While a fifth wheel has many great features that RVers love, it’s not for everyone. Let’s look at a few of the negatives to owning a fifth-wheel RV.

Requires Heavy-Duty Tow Vehicle with Correct Hitch

A fifth-wheel RV can weigh upwards of 20,000 pounds, requiring a heavy-duty tow vehicle equipped with the correct hitch. You need a truck that can pull a massive amount of weight and a hitch rated for that weight.

This can be frustrating if you’re planning to use your tow vehicle as your daily driver. Large, heavy-duty trucks don’t get great fuel mileage and can be expensive to own and maintain. If you don’t already own a heavy-duty truck, that’s another major expense on top of the RV.

More Maintenance

While RVers love fifth wheels for the auto-leveling systems and many other fantastic features, they contain a lot of equipment that will wear down over time.

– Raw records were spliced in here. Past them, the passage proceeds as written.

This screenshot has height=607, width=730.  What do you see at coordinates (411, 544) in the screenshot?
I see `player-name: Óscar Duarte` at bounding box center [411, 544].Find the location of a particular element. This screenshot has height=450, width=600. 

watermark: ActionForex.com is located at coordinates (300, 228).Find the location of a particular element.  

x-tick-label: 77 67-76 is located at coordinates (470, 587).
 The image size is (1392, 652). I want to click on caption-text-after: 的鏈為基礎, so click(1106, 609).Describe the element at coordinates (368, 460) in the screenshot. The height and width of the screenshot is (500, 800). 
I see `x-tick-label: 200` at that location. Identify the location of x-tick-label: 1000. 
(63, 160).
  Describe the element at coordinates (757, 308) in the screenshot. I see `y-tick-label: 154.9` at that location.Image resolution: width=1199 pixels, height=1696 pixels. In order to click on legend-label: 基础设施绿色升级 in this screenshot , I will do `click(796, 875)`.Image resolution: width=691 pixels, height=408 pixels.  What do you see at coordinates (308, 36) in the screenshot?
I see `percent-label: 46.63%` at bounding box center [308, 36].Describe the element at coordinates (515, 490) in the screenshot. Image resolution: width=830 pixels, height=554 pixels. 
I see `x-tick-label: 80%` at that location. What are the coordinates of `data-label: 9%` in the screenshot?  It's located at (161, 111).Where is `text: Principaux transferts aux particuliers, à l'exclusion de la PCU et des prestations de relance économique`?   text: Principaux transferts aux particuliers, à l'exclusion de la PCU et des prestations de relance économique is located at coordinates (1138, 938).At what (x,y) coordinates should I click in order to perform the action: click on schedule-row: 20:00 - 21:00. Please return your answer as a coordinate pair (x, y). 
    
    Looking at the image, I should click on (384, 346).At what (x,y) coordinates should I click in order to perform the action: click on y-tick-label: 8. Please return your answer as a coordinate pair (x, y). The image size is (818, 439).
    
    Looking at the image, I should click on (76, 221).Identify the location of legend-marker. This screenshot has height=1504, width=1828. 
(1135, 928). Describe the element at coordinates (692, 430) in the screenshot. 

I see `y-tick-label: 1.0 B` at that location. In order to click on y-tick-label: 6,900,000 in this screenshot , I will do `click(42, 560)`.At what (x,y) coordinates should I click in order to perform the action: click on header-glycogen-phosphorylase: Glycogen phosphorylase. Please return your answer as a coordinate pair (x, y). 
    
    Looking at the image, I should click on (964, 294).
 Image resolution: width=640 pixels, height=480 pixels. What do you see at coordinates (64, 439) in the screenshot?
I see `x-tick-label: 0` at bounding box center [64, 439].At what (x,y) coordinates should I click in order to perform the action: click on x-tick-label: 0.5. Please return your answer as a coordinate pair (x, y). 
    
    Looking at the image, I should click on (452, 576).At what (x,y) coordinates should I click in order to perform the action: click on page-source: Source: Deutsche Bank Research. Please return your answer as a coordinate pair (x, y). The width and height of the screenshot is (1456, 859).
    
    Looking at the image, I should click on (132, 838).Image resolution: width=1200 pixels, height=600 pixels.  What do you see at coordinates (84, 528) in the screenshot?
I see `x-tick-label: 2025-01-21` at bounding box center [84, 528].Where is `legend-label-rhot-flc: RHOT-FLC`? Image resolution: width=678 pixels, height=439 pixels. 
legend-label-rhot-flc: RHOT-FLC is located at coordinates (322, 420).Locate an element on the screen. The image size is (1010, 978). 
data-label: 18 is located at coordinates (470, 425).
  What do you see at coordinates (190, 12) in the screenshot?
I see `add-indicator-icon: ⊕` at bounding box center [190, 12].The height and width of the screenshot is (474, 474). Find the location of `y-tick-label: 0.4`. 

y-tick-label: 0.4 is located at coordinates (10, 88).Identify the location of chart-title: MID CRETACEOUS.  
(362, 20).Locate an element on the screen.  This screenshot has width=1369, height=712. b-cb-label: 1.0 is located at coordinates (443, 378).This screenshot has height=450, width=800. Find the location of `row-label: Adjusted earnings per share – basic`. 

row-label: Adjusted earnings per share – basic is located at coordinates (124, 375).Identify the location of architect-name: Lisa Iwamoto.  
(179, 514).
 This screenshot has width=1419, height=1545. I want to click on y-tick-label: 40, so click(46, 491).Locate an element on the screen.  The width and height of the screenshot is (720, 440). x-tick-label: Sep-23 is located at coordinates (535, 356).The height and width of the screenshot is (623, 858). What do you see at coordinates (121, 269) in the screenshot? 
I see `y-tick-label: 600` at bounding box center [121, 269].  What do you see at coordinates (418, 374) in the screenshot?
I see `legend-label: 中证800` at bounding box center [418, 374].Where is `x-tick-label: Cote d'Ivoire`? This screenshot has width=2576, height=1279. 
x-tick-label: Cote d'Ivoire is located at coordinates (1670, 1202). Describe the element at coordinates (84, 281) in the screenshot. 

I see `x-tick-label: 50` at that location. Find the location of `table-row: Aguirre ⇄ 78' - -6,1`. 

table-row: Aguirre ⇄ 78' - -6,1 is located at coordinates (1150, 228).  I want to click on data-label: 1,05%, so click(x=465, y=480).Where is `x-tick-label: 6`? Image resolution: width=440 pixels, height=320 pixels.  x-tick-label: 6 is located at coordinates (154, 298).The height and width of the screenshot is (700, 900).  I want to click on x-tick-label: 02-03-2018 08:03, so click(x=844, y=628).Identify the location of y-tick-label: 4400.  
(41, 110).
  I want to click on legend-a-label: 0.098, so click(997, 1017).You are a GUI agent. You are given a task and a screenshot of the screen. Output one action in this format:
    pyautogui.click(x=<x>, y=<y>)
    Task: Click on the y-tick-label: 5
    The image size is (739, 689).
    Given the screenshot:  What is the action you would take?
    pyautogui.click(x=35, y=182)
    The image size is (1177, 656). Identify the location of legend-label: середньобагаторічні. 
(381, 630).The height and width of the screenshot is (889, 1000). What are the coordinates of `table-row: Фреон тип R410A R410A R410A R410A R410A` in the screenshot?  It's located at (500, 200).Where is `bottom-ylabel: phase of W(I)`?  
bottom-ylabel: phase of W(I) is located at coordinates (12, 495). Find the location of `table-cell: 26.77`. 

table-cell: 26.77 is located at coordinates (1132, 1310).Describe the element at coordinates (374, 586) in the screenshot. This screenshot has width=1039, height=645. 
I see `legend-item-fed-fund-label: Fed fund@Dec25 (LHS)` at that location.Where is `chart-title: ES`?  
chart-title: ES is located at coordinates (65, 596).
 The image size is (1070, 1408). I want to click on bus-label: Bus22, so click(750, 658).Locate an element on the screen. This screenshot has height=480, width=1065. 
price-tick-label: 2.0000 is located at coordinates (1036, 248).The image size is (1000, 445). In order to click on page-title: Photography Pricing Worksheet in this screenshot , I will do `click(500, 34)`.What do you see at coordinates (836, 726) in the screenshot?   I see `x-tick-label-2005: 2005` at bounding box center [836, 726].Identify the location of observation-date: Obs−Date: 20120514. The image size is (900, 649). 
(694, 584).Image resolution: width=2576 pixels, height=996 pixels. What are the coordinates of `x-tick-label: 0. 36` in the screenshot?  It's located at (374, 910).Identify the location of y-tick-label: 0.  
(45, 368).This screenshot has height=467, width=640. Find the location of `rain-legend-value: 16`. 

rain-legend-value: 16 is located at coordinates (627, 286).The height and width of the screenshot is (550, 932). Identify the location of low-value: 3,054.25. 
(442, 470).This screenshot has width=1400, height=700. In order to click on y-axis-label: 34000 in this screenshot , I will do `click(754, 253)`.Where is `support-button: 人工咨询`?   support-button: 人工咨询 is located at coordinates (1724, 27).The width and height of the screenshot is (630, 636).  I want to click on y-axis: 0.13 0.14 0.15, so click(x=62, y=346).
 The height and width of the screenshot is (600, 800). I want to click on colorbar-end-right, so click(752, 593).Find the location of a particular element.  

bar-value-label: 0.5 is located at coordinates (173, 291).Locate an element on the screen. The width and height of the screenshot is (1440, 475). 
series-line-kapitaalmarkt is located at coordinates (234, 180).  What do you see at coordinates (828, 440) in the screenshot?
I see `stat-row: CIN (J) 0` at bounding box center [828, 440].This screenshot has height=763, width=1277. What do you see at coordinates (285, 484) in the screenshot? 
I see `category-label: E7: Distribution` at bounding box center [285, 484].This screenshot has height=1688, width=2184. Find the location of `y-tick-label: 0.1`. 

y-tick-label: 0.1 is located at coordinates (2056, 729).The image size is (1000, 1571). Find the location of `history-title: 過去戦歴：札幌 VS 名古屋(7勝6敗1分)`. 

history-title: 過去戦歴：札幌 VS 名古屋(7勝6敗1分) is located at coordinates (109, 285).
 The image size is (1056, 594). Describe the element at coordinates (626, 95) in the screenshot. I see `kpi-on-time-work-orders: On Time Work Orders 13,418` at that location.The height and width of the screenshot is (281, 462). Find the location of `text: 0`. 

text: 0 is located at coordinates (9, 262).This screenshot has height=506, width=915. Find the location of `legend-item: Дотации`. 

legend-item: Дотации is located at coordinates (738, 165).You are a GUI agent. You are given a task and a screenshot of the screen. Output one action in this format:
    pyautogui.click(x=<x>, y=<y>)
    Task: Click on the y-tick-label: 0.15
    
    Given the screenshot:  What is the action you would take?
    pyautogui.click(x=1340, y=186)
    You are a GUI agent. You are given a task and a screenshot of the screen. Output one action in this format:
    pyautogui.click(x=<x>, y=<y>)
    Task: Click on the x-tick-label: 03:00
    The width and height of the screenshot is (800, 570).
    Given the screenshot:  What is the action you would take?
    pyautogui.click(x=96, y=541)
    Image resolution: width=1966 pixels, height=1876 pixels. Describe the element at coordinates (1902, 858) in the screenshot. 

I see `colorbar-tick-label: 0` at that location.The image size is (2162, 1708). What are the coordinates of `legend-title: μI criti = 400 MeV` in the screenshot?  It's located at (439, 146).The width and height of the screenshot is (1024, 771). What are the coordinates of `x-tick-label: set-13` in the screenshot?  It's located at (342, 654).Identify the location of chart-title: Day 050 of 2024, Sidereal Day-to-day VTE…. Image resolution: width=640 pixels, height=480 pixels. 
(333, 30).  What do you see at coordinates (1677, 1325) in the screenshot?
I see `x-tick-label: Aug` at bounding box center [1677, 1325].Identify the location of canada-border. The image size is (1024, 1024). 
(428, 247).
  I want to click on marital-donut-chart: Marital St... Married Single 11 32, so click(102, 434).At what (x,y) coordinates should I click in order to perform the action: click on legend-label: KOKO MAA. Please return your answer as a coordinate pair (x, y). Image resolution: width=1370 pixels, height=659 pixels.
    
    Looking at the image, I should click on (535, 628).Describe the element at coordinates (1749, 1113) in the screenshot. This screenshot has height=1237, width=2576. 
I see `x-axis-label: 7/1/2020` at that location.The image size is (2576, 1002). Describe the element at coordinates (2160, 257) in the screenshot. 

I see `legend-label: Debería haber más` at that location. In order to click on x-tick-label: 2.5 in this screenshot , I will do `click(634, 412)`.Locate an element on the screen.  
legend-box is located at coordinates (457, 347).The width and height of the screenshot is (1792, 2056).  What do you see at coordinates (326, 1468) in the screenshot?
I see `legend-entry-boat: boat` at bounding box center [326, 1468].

You don’t have to RV long before something breaks. More space means more maintenance.

More Difficult to Navigate 

When you first start driving a fifth wheel, it can be a white-knuckle experience. It’s the massive length and height that makes it difficult. Having a massive rig like a fifth wheel means planning ahead for stops. You don’t want to get yourself into a parking lot without a plan for how you’ll exit. This often means stopping at truck stops for fuel and avoiding typical gas stations.

Difficult to Store 

When you’re not using your RV, you need to find a place to store it. But the massive size again makes this a challenge. If you do find a spot, you’ll probably pay a premium. Many storage locations also pack RVs in as tightly as possible to maximize their profits. This means you’ll be testing your backing up skills to squeeze your RV into your assigned spot.

Fifth Wheel Versus Travel Trailer: Which Is Best?

If you’re in the market for an RV, both fifth wheels and travel trailers are great options. While a massive fifth wheel can provide a more residential feel, it’s not for everyone. If you’re looking to get the whole camping experience but still have some luxuries from home, a travel trailer is a great option.

Which RV is best will vary depending on your camping style. Whichever RV you choose, we hope you get to use it often and make memories with those you love. If you had to pick between a fifth wheel or travel trailer, which would you choose?